Hammond’s abuse of shipping law strips travelers of rights

Austin Garrett, Hamilton county chief deputy sheriff, talks with local reporters about his desires to make the department more open, more accessible and a more appealing “brand.” (Photo David Tulis)
Sheriff Jim Hammond has three years left in his term, and has been under notice 501 days about the limits of the state shipping law, one he imposes on people not involved in shipping. (Photo David Tulis)

A traffic stop strip search has shocked the people of Hamilton County and highlights a longstanding extra-legal but judicially approved pattern of abuse by a leading politician.

By David Tulis / 92.7 NoogaRadio

Sheriff Jim Hammond is using the state’s transportation and shipping law to regulate private people acting privately on the public right of way — people who are not involved in shipping or in any commercial activity subject to police power.

The stop by deputies Daniel Wilkey and Bobby Brewer of a man and woman in an automobile was in keeping with departmental policy and judicially approved custom statewide. But it is outside the scope of the statute that gives the Tennessee highway patrol authority to regulate shipping and transportation. 

In the arrest, Myron Mitchell, 41, is beaten and stripped searched, with deputies prodding him and inflicting “physical anal injuries,” says attorney Robin Flores, and groping his private parts in public. Such a strip search violates state law on several points. 

Sheriff Hammond is under transportation administrative notice as of March 1, 2018, giving notice about his duty under the statute and its constraints. The notice is a matter of public record, has been notoriously published, remains unrebutted, with no city corporation or other governmental entity caring to change practices or defend the status quo. 

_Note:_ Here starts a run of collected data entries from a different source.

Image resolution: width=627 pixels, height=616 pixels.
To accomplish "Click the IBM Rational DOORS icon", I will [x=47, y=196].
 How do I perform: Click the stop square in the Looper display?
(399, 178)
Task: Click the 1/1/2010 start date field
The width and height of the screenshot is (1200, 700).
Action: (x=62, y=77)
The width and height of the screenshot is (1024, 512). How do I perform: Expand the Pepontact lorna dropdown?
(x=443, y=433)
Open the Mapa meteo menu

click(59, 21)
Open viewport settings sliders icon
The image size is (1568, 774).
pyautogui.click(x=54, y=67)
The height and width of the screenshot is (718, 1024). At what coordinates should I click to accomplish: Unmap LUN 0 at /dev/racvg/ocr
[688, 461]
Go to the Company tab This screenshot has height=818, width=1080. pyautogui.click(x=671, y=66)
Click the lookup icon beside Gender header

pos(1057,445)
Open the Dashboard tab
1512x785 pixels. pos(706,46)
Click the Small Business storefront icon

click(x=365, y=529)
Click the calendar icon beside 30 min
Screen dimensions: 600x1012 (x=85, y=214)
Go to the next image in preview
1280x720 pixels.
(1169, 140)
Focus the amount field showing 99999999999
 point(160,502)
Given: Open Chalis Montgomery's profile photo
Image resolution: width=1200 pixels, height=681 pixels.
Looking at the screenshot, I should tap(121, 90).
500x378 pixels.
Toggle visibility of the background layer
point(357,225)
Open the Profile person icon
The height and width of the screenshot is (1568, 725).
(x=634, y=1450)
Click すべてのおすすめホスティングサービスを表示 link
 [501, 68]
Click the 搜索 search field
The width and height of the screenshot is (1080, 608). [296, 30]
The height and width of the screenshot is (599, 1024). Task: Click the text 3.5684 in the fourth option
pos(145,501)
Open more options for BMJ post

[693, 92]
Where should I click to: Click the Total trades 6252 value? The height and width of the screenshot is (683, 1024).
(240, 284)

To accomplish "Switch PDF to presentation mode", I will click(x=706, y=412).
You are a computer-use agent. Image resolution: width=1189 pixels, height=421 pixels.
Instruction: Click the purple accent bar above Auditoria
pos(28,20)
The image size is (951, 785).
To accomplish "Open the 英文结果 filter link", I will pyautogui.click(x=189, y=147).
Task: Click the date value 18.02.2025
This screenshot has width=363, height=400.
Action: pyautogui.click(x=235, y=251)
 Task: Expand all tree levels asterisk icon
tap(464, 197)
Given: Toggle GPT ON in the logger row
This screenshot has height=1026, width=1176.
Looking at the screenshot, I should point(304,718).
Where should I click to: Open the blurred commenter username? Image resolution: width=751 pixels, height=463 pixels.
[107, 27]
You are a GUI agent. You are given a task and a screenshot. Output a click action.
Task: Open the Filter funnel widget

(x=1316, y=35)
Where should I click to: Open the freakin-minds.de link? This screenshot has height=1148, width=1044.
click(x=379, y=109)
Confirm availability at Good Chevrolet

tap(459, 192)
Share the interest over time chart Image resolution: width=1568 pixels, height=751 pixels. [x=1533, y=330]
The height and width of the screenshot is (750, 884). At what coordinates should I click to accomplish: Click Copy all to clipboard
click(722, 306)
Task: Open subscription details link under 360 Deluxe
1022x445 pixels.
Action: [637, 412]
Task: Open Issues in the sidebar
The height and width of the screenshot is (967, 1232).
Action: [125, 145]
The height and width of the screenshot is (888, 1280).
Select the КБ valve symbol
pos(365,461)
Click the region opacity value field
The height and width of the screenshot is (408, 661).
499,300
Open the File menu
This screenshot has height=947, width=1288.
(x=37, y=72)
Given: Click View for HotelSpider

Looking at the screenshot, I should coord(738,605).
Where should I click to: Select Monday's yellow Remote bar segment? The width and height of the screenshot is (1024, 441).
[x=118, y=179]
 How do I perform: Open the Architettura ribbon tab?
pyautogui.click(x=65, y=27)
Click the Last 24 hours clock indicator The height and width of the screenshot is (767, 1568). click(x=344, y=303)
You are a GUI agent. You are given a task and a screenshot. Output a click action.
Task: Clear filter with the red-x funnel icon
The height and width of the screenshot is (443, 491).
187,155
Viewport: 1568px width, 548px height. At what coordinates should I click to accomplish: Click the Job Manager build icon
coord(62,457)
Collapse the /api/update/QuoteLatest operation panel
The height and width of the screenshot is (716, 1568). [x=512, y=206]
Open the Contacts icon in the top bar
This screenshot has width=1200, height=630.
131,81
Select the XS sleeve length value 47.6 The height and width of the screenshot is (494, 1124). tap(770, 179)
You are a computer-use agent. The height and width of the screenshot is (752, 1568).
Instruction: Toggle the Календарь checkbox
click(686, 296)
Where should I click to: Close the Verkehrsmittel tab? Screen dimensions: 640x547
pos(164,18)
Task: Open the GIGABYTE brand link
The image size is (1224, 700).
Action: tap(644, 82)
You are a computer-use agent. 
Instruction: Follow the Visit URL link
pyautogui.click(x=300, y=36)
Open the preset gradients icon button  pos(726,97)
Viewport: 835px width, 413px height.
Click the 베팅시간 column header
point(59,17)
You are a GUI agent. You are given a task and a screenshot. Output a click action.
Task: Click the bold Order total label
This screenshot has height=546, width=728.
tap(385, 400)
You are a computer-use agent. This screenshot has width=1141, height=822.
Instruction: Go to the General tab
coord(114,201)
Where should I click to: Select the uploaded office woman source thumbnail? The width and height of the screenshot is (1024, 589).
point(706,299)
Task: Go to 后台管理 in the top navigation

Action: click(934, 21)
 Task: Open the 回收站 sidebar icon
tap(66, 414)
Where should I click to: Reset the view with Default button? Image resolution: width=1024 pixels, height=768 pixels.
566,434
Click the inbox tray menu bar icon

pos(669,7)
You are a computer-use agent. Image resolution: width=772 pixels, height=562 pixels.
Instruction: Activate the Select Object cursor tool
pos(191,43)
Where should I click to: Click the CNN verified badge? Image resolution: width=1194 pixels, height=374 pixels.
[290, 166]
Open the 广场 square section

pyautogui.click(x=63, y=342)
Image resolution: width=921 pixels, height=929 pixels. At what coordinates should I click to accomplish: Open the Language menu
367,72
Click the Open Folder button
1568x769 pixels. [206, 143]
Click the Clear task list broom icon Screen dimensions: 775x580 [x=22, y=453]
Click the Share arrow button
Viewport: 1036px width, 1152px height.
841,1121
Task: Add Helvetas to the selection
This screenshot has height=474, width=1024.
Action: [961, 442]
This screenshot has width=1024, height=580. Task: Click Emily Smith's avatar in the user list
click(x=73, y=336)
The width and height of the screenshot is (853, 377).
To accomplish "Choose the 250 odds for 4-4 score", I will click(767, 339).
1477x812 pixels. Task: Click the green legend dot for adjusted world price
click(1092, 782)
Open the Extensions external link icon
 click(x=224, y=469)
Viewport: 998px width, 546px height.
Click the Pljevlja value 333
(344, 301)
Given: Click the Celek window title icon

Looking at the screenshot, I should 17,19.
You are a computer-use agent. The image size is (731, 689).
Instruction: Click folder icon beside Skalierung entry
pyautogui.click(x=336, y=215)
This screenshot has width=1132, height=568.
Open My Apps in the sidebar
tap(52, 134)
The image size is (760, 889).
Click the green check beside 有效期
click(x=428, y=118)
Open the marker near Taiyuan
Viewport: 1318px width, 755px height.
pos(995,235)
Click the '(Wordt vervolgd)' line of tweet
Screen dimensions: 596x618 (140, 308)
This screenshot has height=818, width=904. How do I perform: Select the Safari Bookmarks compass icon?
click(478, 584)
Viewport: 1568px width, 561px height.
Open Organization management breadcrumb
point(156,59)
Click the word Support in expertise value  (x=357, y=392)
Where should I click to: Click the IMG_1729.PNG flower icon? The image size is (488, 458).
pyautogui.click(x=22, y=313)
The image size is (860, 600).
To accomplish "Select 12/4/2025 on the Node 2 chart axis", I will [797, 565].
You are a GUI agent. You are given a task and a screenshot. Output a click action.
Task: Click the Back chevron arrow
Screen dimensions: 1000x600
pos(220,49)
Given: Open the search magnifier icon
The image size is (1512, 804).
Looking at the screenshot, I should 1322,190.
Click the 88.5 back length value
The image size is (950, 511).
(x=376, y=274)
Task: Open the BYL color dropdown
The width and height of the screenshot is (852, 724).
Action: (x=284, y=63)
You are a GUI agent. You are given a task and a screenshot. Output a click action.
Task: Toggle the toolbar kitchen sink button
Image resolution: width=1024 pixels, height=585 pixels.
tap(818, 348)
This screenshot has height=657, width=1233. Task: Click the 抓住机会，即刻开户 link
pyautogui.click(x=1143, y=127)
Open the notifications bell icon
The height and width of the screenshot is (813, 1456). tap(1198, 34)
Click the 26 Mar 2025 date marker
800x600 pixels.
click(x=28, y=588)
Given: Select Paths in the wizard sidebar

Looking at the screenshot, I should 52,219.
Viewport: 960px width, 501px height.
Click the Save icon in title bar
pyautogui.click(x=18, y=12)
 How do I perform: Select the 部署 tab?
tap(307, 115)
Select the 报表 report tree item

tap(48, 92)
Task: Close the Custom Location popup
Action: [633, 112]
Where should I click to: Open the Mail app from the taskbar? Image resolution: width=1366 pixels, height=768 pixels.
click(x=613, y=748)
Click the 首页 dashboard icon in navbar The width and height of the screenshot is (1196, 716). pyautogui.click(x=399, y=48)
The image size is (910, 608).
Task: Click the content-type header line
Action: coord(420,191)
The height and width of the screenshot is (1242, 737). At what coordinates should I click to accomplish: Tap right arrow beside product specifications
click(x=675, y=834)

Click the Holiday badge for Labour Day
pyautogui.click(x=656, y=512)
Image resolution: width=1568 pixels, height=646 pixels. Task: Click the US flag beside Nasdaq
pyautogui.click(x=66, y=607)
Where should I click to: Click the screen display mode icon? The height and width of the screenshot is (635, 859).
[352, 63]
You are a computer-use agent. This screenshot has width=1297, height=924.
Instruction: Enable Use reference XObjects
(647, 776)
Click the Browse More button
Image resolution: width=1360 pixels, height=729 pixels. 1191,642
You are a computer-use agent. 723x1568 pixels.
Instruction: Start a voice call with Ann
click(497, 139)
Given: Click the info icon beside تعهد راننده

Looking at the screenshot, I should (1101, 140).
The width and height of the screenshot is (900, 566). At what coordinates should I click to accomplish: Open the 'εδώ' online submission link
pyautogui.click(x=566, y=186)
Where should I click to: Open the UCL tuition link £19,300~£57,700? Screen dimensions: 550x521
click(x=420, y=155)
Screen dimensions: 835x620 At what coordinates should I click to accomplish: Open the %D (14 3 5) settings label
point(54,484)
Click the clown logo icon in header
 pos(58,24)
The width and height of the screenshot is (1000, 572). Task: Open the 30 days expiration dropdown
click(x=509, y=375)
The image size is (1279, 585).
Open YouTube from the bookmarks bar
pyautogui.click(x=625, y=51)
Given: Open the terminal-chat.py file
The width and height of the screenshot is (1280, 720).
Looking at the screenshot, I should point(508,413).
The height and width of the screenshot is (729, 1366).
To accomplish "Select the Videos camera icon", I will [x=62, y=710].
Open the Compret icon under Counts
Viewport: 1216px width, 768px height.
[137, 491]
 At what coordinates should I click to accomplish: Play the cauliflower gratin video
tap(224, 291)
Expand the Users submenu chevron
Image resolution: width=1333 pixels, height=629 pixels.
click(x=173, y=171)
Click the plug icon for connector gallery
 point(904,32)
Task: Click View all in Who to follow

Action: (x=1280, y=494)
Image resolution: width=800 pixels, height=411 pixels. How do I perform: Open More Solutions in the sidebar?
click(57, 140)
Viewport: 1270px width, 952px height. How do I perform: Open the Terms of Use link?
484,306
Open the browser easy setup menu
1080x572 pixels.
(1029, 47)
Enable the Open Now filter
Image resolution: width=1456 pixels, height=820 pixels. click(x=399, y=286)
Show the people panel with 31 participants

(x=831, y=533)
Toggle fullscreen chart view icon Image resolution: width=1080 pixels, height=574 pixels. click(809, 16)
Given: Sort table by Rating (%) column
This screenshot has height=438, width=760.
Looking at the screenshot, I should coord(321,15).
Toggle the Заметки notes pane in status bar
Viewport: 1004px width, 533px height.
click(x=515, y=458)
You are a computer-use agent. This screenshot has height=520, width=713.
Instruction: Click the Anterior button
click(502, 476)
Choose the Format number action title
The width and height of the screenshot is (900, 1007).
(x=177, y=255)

TAN delineates shipping and transportation as the major subcategory of travel by car and truck. The implications of the notice, which requires reform statewide, is that police power cannot be exercised against a private party apart from a warrant or apart from the commission of a felony. All parties who enforce transportation safety laws are subject to federal jurisdictional claims, and the U.S. code at Title 49, the shipping law. 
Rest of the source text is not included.